Ja. Ich habe beispielsweise in einer Fachzeitschrift über ein Gespräch mit einer polnischen Kuratorin gelesen. Sie beschrieb, was ihr im letzten Jahr aufgefallen ist. Dazu gehörte
das Werk einer tschechischen Künstlerin. Das Werk, ein Video, habe ich bestellt, angeschaut und in meiner Ausstellung «Average» gezeigt. Aus diesem Kontakt wegen einer Arbeit begann ich mich, für die Künstlerin zu interessieren. Mit ihr mache ich jetzt meine erste Ausstellung in Luzern.

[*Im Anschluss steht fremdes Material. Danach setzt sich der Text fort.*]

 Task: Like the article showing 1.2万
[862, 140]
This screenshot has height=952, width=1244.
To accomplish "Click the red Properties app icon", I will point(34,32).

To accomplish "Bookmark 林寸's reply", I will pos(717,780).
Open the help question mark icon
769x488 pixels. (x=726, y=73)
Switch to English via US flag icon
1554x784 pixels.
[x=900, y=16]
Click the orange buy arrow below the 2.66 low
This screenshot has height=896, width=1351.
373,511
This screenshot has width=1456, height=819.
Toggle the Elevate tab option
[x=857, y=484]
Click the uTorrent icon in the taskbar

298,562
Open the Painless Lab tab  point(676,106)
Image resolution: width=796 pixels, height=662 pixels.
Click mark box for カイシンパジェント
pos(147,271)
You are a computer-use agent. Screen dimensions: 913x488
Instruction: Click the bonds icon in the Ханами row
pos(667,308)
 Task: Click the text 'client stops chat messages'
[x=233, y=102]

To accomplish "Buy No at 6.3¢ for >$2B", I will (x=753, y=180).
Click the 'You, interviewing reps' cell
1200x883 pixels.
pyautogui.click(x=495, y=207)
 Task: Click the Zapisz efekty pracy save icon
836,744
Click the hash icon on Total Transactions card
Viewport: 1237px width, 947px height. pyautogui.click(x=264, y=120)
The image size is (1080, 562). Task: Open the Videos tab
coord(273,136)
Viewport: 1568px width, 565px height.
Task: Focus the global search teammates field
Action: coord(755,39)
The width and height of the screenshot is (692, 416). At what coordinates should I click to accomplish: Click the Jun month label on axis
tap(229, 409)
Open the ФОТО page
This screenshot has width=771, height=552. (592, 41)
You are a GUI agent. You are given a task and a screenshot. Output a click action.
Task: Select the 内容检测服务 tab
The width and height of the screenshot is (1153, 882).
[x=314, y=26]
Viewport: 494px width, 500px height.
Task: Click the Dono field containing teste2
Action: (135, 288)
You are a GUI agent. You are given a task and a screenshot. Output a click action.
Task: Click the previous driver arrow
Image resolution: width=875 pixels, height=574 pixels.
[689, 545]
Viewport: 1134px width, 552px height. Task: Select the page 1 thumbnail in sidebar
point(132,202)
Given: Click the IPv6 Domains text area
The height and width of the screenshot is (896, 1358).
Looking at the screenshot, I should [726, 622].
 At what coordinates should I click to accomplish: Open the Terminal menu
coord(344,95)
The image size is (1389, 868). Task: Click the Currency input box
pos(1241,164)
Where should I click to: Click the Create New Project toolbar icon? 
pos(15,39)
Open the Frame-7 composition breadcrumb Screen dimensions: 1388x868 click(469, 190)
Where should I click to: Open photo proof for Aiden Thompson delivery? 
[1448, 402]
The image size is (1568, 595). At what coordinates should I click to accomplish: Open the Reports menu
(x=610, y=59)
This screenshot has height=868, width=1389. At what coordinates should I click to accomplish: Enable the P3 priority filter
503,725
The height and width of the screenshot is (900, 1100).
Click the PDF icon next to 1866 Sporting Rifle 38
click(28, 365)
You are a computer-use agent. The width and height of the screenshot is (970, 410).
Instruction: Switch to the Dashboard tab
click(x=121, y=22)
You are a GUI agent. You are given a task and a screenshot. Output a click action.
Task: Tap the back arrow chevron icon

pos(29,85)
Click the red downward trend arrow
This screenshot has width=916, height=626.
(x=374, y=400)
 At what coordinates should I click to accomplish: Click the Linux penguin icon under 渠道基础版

Sie sagen Neugier treibe Sie an. Die Langenthaler würden eher sagen: Fanni Fetzer provoziert gerne.

Ich glaube nicht, dass dies alle Langenthalerinnen und Langenthaler sagen würden.

Was sagen sie denen, die das glauben?

Diesen Leuten sage ich, dass es Aufgabe der zeitgenössischen Kunst ist, gesellschaftliche und politische Fragestellungen aufzugreifen. Provozieren kann man nur, wenn ein gesellschaftliches Tabu besteht. Etwas, worüber man nicht redet. Dann thematisiere ich es in einer Ausstellung.

Es waren aber die Künstler, die das Minarett auf das Choufhüsi pflanzten oder ein Hakenkreuz mit Langenthaler Porzellan formten?

Schon, aber ich habe zum Beispiel Gianni Motti eingeladen, weil er für die Ausstellung «Average» über das Langenthaler Phänomen des Durchschnitts ein Werk gestalten sollte. Und ich habe gewusst, dass er ein politisch denkender Künstler ist. Wir haben dann darüber gesprochen, was in Langenthal besonders ist, liefen durch die Stadt und dann fragte er plötzlich, um welche Geschichte es sich mit dem Baugesuch des Minaretts handle.

Was hat Ihnen Langenthal gebracht?

Ich habe in Langenthal extrem viel verwirklichen können, was ich mir zuvor erhofft hatte. Dies ging nur mit Unterstützung eines engagierten Vorstandes, von Freiwilligen, vom Teilzeitteam sowie politischer Unterstützung durch Marianne Hauser Haupt, Paula Schaub und generell der Stadt. Da steckt das Bekenntnis einer kleinen Stadt dahinter, dass man ein eigenes Kunsthaus will.

Aber, wie Sie schon gesagt haben, eine Van-Gogh-Ausstellung würden Sie nicht kuratieren?

Als Direktorin eines Kunsthauses hätte ich gerne einen Blockbuster wie eine Van-Gogh-Ausstellung, aber ich würde sie nicht kuratieren. In Luzern habe ich diesbezüglich ganz andere Möglichkeiten mit externen und internen Fachpersonen. Ich selber mache nächstes Jahr drei Ausstellungen, die restlichen kuratieren andere.